↓↓↓

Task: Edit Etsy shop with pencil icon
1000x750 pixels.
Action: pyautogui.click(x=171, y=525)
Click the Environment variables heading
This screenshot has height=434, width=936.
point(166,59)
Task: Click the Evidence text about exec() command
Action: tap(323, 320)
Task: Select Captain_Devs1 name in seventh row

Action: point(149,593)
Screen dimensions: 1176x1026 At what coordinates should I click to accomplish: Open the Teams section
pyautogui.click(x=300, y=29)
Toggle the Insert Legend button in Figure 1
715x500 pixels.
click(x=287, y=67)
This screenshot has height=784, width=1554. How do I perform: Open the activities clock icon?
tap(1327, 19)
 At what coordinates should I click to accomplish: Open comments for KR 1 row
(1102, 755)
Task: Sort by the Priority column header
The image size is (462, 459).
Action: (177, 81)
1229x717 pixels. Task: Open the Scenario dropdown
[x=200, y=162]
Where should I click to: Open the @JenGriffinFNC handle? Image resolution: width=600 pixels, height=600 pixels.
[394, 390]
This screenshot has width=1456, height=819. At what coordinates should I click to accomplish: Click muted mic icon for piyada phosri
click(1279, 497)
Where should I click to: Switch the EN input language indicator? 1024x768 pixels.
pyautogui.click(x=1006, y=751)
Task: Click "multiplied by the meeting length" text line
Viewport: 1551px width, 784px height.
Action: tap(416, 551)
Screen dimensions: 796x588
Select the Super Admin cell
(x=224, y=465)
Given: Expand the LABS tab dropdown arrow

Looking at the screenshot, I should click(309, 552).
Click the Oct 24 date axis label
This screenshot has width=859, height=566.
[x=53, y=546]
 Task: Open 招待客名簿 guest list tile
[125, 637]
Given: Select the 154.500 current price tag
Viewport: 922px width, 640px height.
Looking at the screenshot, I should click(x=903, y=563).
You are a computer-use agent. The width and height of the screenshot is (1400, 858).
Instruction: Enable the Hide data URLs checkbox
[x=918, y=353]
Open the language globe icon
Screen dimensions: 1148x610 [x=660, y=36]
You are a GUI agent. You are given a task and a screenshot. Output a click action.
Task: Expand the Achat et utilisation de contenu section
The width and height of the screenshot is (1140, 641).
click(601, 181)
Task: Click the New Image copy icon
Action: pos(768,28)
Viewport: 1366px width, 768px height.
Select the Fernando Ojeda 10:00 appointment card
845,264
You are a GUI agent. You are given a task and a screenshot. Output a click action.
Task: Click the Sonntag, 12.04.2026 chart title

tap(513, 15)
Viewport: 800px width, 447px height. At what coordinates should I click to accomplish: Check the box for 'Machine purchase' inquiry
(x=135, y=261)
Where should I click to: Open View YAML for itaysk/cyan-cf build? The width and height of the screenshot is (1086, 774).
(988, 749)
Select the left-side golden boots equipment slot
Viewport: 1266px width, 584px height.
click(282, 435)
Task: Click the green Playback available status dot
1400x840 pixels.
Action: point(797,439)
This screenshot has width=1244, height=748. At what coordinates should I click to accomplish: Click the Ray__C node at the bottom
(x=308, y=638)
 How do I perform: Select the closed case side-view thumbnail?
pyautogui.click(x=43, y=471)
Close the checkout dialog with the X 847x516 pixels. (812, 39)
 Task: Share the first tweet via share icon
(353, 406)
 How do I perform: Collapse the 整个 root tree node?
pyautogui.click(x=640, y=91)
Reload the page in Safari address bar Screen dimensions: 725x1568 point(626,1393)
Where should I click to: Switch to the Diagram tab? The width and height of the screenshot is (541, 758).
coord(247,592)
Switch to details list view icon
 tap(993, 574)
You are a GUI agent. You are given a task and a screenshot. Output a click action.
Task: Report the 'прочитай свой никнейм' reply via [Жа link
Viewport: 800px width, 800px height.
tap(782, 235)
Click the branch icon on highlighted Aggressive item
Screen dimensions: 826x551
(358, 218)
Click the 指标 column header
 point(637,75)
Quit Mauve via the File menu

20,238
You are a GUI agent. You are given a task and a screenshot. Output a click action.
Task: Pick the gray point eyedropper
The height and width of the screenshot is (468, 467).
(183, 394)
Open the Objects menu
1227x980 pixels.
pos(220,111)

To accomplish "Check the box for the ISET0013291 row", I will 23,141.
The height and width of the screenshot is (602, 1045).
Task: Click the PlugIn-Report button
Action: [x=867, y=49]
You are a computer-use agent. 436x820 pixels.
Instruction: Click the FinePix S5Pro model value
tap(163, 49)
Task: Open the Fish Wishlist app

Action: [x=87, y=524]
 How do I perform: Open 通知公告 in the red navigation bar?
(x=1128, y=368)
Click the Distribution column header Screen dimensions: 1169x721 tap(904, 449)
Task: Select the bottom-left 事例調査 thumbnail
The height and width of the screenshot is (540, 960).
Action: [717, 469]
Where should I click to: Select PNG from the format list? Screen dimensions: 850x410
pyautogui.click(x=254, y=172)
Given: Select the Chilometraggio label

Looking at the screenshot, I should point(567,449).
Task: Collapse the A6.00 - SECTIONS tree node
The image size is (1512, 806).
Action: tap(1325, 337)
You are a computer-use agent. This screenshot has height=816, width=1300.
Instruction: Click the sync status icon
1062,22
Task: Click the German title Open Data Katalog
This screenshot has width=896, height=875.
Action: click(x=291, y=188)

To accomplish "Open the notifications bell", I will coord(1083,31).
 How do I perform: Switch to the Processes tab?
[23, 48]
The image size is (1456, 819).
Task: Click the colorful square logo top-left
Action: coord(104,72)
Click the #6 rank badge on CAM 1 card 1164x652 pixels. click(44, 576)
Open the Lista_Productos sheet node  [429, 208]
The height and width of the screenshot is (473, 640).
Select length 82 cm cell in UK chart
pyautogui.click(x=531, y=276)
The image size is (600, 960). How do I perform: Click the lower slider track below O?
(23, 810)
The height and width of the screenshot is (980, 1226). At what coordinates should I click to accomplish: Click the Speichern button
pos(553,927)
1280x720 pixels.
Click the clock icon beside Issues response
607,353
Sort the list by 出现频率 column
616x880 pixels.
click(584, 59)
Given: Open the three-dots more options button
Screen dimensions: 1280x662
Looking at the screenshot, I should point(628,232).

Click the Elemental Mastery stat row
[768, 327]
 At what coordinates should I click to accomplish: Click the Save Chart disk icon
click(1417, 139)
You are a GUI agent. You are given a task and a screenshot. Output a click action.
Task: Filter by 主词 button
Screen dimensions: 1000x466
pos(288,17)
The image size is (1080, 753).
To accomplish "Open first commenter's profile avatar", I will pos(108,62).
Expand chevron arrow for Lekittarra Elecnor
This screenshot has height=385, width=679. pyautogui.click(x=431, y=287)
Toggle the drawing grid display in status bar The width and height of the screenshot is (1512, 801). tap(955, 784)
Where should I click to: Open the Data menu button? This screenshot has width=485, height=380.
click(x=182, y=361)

↑↑↑

◆ To be done
Format all the data above as a numbered list, leaving out any blank lines.

◆ Written response
1. Task: Edit Etsy shop with pencil icon
2. 1000x750 pixels.
3. Action: pyautogui.click(x=171, y=525)
4. Click the Environment variables heading
5. This screenshot has height=434, width=936.
6. point(166,59)
7. Task: Click the Evidence text about exec() command
8. Action: tap(323, 320)
9. Task: Select Captain_Devs1 name in seventh row
10. Action: point(149,593)
11. Screen dimensions: 1176x1026 At what coordinates should I click to accomplish: Open the Teams section
12. pyautogui.click(x=300, y=29)
13. Toggle the Insert Legend button in Figure 1
14. 715x500 pixels.
15. click(x=287, y=67)
16. This screenshot has height=784, width=1554. How do I perform: Open the activities clock icon?
17. tap(1327, 19)
18.  At what coordinates should I click to accomplish: Open comments for KR 1 row
19. (1102, 755)
20. Task: Sort by the Priority column header
21. The image size is (462, 459).
22. Action: (177, 81)
23. 1229x717 pixels. Task: Open the Scenario dropdown
24. [x=200, y=162]
25. Where should I click to: Open the @JenGriffinFNC handle? Image resolution: width=600 pixels, height=600 pixels.
26. [394, 390]
27. This screenshot has width=1456, height=819. At what coordinates should I click to accomplish: Click muted mic icon for piyada phosri
28. click(1279, 497)
29. Where should I click to: Switch the EN input language indicator? 1024x768 pixels.
30. pyautogui.click(x=1006, y=751)
31. Task: Click "multiplied by the meeting length" text line
32. Viewport: 1551px width, 784px height.
33. Action: tap(416, 551)
34. Screen dimensions: 796x588
35. Select the Super Admin cell
36. (x=224, y=465)
37. Given: Expand the LABS tab dropdown arrow
38. Looking at the screenshot, I should click(309, 552).
39. Click the Oct 24 date axis label
40. This screenshot has width=859, height=566.
41. [x=53, y=546]
42.  Task: Open 招待客名簿 guest list tile
43. [125, 637]
44. Given: Select the 154.500 current price tag
45. Viewport: 922px width, 640px height.
46. Looking at the screenshot, I should click(x=903, y=563).
47. You are a computer-use agent. The width and height of the screenshot is (1400, 858).
48. Instruction: Enable the Hide data URLs checkbox
49. [x=918, y=353]
50. Open the language globe icon
51. Screen dimensions: 1148x610 [x=660, y=36]
52. You are a GUI agent. You are given a task and a screenshot. Output a click action.
53. Task: Expand the Achat et utilisation de contenu section
54. The width and height of the screenshot is (1140, 641).
55. click(601, 181)
56. Task: Click the New Image copy icon
57. Action: pos(768,28)
58. Viewport: 1366px width, 768px height.
59. Select the Fernando Ojeda 10:00 appointment card
60. 845,264
61. You are a GUI agent. You are given a task and a screenshot. Output a click action.
62. Task: Click the Sonntag, 12.04.2026 chart title
63. tap(513, 15)
64. Viewport: 800px width, 447px height. At what coordinates should I click to accomplish: Check the box for 'Machine purchase' inquiry
65. (x=135, y=261)
66. Where should I click to: Open View YAML for itaysk/cyan-cf build? The width and height of the screenshot is (1086, 774).
67. (988, 749)
68. Select the left-side golden boots equipment slot
69. Viewport: 1266px width, 584px height.
70. click(282, 435)
71. Task: Click the green Playback available status dot
72. 1400x840 pixels.
73. Action: point(797,439)
74. This screenshot has width=1244, height=748. At what coordinates should I click to accomplish: Click the Ray__C node at the bottom
75. (x=308, y=638)
76.  How do I perform: Select the closed case side-view thumbnail?
77. pyautogui.click(x=43, y=471)
78. Close the checkout dialog with the X 847x516 pixels. (812, 39)
79.  Task: Share the first tweet via share icon
80. (353, 406)
81.  How do I perform: Collapse the 整个 root tree node?
82. pyautogui.click(x=640, y=91)
83. Reload the page in Safari address bar Screen dimensions: 725x1568 point(626,1393)
84. Where should I click to: Switch to the Diagram tab? The width and height of the screenshot is (541, 758).
85. coord(247,592)
86. Switch to details list view icon
87.  tap(993, 574)
88. You are a GUI agent. You are given a task and a screenshot. Output a click action.
89. Task: Report the 'прочитай свой никнейм' reply via [Жа link
90. Viewport: 800px width, 800px height.
91. tap(782, 235)
92. Click the branch icon on highlighted Aggressive item
93. Screen dimensions: 826x551
94. (358, 218)
95. Click the 指标 column header
96.  point(637,75)
97. Quit Mauve via the File menu
98. 20,238
99. You are a GUI agent. You are given a task and a screenshot. Output a click action.
100. Task: Pick the gray point eyedropper
101. The height and width of the screenshot is (468, 467).
102. (183, 394)
103. Open the Objects menu
104. 1227x980 pixels.
105. pos(220,111)
106. To accomplish "Check the box for the ISET0013291 row", I will 23,141.
107. The height and width of the screenshot is (602, 1045).
108. Task: Click the PlugIn-Report button
109. Action: [x=867, y=49]
110. You are a computer-use agent. 436x820 pixels.
111. Instruction: Click the FinePix S5Pro model value
112. tap(163, 49)
113. Task: Open the Fish Wishlist app
114. Action: [x=87, y=524]
115.  How do I perform: Open 通知公告 in the red navigation bar?
116. (x=1128, y=368)
117. Click the Distribution column header Screen dimensions: 1169x721 tap(904, 449)
118. Task: Select the bottom-left 事例調査 thumbnail
119. The height and width of the screenshot is (540, 960).
120. Action: [717, 469]
121. Where should I click to: Select PNG from the format list? Screen dimensions: 850x410
122. pyautogui.click(x=254, y=172)
123. Given: Select the Chilometraggio label
124. Looking at the screenshot, I should point(567,449).
125. Task: Collapse the A6.00 - SECTIONS tree node
126. The image size is (1512, 806).
127. Action: tap(1325, 337)
128. You are a computer-use agent. This screenshot has height=816, width=1300.
129. Instruction: Click the sync status icon
130. 1062,22
131. Task: Click the German title Open Data Katalog
132. This screenshot has width=896, height=875.
133. Action: click(x=291, y=188)
134. To accomplish "Open the notifications bell", I will coord(1083,31).
135.  How do I perform: Switch to the Processes tab?
136. [23, 48]
137. The image size is (1456, 819).
138. Task: Click the colorful square logo top-left
139. Action: coord(104,72)
140. Click the #6 rank badge on CAM 1 card 1164x652 pixels. click(44, 576)
141. Open the Lista_Productos sheet node  [429, 208]
142. The height and width of the screenshot is (473, 640).
143. Select length 82 cm cell in UK chart
144. pyautogui.click(x=531, y=276)
145. The image size is (600, 960). How do I perform: Click the lower slider track below O?
146. (23, 810)
147. The height and width of the screenshot is (980, 1226). At what coordinates should I click to accomplish: Click the Speichern button
148. pos(553,927)
149. 1280x720 pixels.
150. Click the clock icon beside Issues response
151. 607,353
152. Sort the list by 出现频率 column
153. 616x880 pixels.
154. click(584, 59)
155. Given: Open the three-dots more options button
156. Screen dimensions: 1280x662
157. Looking at the screenshot, I should point(628,232).
158. Click the Elemental Mastery stat row
159. [768, 327]
160.  At what coordinates should I click to accomplish: Click the Save Chart disk icon
161. click(1417, 139)
162. You are a GUI agent. You are given a task and a screenshot. Output a click action.
163. Task: Filter by 主词 button
164. Screen dimensions: 1000x466
165. pos(288,17)
166. The image size is (1080, 753).
167. To accomplish "Open first commenter's profile avatar", I will pos(108,62).
168. Expand chevron arrow for Lekittarra Elecnor
169. This screenshot has height=385, width=679. pyautogui.click(x=431, y=287)
170. Toggle the drawing grid display in status bar The width and height of the screenshot is (1512, 801). tap(955, 784)
171. Where should I click to: Open the Data menu button? This screenshot has width=485, height=380.
172. click(x=182, y=361)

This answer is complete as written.